4 comments
Here's what actually works—we caught ours by accident during network segmentation:
Cost us six weeks of remediation and a painful vendor contract renegotiation. Audit would've been a shutdown event. Do this before your auditors ask.
I'd do exactly what we did last year: run a network audit before the auditors do. Get your SecOps team to pull DNS queries, check your firewall logs, and actually look at what's hitting your egress points. We found three abandoned Salesforce instances, a Slack workspace with 200 people we didn't know about, and—fun one—a shared AWS account paying $8k/month that engineering "forgot" to mention.

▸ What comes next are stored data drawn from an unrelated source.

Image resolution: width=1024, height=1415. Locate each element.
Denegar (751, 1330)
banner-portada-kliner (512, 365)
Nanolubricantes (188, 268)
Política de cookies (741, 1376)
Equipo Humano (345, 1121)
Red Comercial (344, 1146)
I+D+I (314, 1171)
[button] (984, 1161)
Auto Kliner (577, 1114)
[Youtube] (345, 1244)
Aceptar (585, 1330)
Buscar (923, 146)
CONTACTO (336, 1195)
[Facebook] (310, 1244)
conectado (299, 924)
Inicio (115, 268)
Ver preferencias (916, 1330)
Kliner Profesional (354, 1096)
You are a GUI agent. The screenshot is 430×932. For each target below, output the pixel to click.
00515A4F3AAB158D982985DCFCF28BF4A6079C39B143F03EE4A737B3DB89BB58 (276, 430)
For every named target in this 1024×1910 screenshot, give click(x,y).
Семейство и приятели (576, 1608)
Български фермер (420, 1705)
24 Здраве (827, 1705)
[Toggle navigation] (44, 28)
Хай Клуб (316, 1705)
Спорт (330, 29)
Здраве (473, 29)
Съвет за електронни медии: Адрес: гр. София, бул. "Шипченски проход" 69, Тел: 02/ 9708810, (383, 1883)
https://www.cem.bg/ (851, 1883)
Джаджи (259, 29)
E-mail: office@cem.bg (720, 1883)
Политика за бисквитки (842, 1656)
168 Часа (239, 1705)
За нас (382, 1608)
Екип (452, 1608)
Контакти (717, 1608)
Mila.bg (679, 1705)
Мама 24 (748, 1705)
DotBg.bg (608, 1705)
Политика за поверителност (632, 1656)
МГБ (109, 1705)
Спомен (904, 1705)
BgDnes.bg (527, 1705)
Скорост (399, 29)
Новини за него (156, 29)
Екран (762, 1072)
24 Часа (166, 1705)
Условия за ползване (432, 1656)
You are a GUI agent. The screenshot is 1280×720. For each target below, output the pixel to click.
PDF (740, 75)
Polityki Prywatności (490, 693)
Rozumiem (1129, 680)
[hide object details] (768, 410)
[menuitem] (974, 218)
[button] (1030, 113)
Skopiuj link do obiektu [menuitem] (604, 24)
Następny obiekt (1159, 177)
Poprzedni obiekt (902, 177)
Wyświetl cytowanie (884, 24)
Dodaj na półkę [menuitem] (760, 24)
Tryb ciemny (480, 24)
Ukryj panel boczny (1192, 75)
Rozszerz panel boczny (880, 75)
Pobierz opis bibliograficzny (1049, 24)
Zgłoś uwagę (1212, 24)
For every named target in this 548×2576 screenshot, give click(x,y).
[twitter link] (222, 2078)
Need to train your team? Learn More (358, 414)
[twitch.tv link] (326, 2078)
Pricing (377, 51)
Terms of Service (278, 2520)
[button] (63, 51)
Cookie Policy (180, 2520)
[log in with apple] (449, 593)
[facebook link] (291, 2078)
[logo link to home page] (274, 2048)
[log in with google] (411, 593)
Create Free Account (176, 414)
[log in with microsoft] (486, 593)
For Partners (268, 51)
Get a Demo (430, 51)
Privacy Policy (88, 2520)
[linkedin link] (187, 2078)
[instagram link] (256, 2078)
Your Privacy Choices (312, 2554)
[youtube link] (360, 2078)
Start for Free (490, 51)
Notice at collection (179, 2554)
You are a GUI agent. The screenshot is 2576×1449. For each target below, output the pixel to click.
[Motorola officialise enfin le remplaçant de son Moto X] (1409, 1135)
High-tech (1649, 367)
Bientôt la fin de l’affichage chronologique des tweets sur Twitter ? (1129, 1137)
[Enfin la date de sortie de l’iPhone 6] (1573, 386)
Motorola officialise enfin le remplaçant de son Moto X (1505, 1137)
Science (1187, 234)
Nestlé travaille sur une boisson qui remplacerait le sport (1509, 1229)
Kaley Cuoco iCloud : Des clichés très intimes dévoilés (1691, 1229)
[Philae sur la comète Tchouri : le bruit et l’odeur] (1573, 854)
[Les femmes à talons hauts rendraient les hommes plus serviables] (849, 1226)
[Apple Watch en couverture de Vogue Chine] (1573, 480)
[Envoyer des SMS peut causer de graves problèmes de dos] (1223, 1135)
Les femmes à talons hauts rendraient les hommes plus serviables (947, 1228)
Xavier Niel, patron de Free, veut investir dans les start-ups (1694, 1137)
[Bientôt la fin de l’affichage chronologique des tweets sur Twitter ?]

The cost to us was about $40k in cleanup, licensing adjustments, and security hardening. Could've been $400k if an auditor found it first.
What I'd do different: don't try to hide it or retroactively "approve" it. Just document everything, explain the business need, and fix the access controls. Your auditors will respect the proactive approach way more than the cover-up, and you'll sleep better.
The real play is making it painless for teams to request tools through official channels. We stood up a self-service SaaS request form tied to our IT ticketing system. Took 48 hours for approval if it was legit. Shadow IT dropped like 70% after that because people stopped worrying they'd be told no.
Second thing: kill the "security committee" that met quarterly. We do a monthly check-in now with finance, security, and the department heads who actually spend money on tools. Fifteen minutes, brutal agenda, zero surprises.
Found 47 unmanaged Salesforce instances during a random Okta sync audit—cost us $180K to consolidate, but cheaper than the auditor finding it first and asking why security didn't know.